Autre illustration de cette loi d’airain, Medicare USA : Une étude publiée dans Annals of Internal Medicine vient de confirmer que la poussée des dépenses de Medicare n’a pas apporté de solution aux déficiences du régime. La démarche des chercheurs visait à déterminer si les patients qui habitent les régions à fortes dépenses (de la part de Medicare) obtiennent des soins de meilleure qualité. On sait que les variations interrégionales sont prononcées : 8 414$ par habitant à Miami, seulement 3 444$ à Minneapolis. S’agissant des traitements majeurs, tels les pontages, la cathéterisation cardiaque ou le remplacement d’une hanche, on découvre qu’ils sont essentiellement les mêmes indépendamment des régions et du coût. C’est lorsqu’il s’agit de soins plus discrétionnaires, tels les visites supplémentaires chez le médecin, chez le spécialiste en particulier, ou les tests diagnostiques, ou le nombre de jours dans les unités de soins intensifs, que les variations s’avèrent le plus prononcées. Au total, les résultats confirment que les dépenses publiques engendrent la multiplication des soins (jusqu’à 60% de plus), mais pas l’amélioration de la qualité des soins, ni l’accès, ni la satisfaction des patients.

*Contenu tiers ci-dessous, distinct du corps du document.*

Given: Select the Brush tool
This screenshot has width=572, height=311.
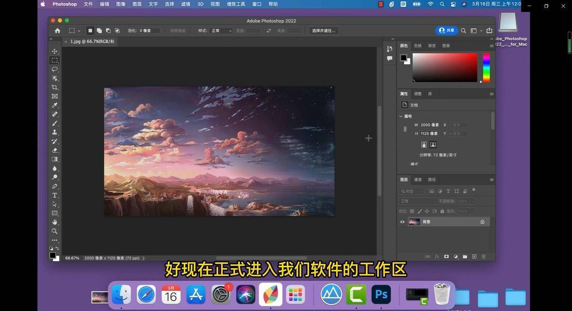Looking at the screenshot, I should 54,123.
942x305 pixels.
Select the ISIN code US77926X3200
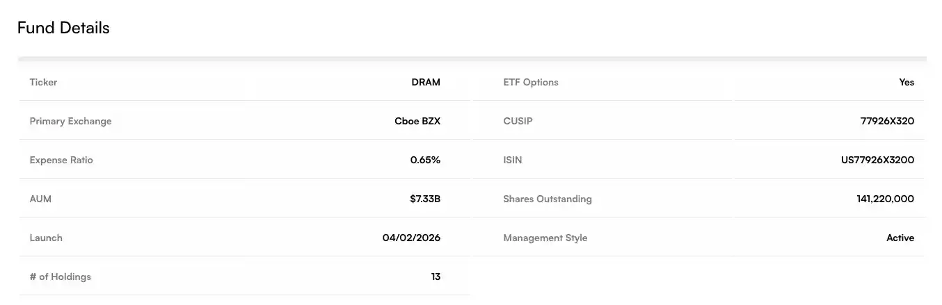(877, 160)
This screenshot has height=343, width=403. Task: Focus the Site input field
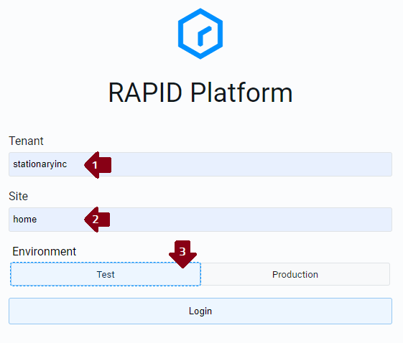(200, 220)
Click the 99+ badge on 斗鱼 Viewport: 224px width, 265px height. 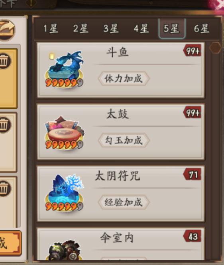(192, 50)
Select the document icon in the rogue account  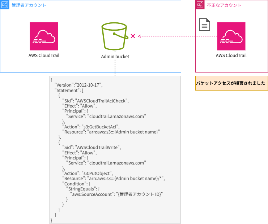point(205,25)
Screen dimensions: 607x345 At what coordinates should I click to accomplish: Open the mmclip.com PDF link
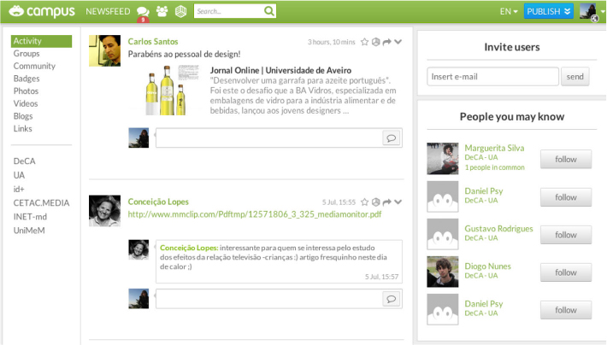point(254,214)
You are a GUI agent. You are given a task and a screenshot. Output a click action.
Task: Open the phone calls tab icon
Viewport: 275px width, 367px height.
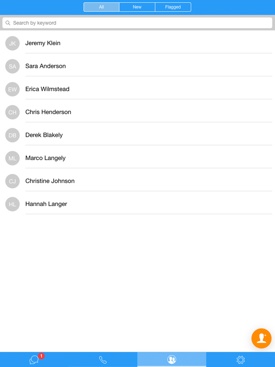[x=103, y=360]
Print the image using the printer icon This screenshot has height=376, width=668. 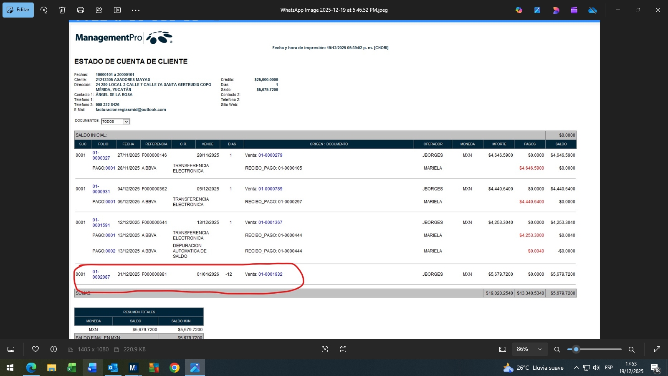pyautogui.click(x=81, y=10)
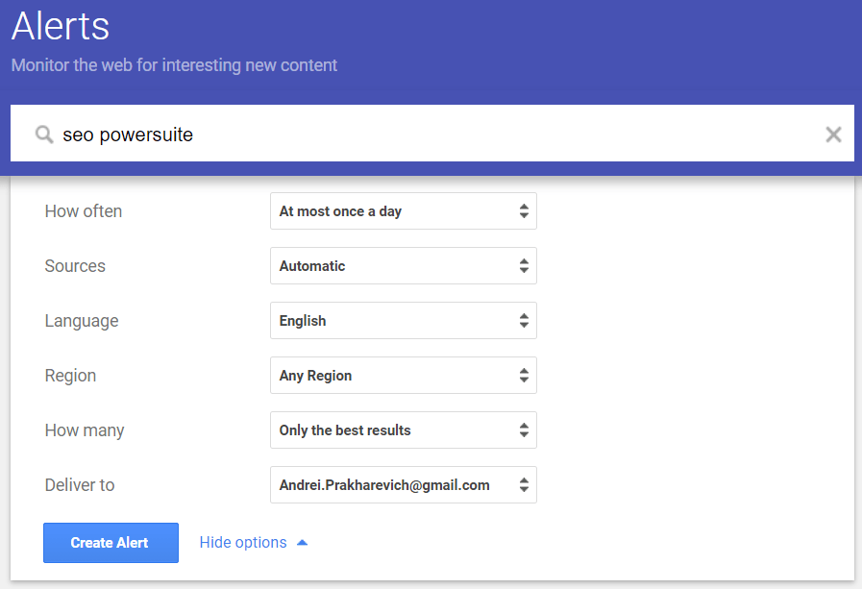Click the Sources dropdown arrows icon

(524, 266)
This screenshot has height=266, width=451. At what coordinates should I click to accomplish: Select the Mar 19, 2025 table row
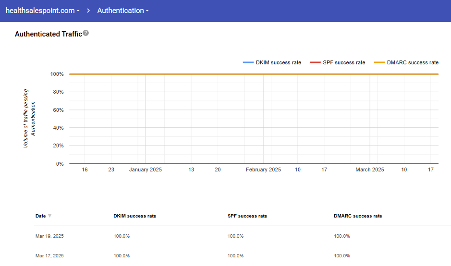pyautogui.click(x=49, y=236)
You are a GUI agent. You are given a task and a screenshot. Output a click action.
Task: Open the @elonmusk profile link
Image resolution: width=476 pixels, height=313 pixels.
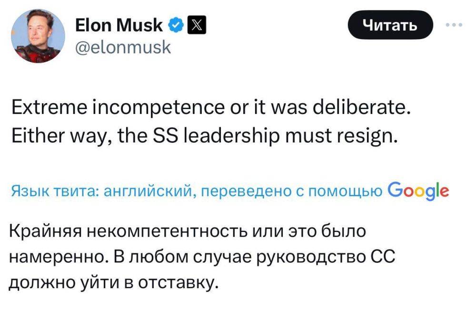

La théorie économique et l’expérience universelle confirment que l’accès illimité à des ressources rares, à un prix voisin de zéro, n’est pas un aménagement durable On a observé cet aboutissement dans les pêcheries, dans les rues et les routes aux heures de pointe, dans la dégradation des nappes d’eau et ailleurs. Aujourd’hui c’est au tour du régime de santé de flancher sous le coup des déficiences inhérentes au système. Le principe qui préside à la prise en charge presque intégrale par l’État des frais de santé même mineurs est sans fondement moral ou économique et irréaliste.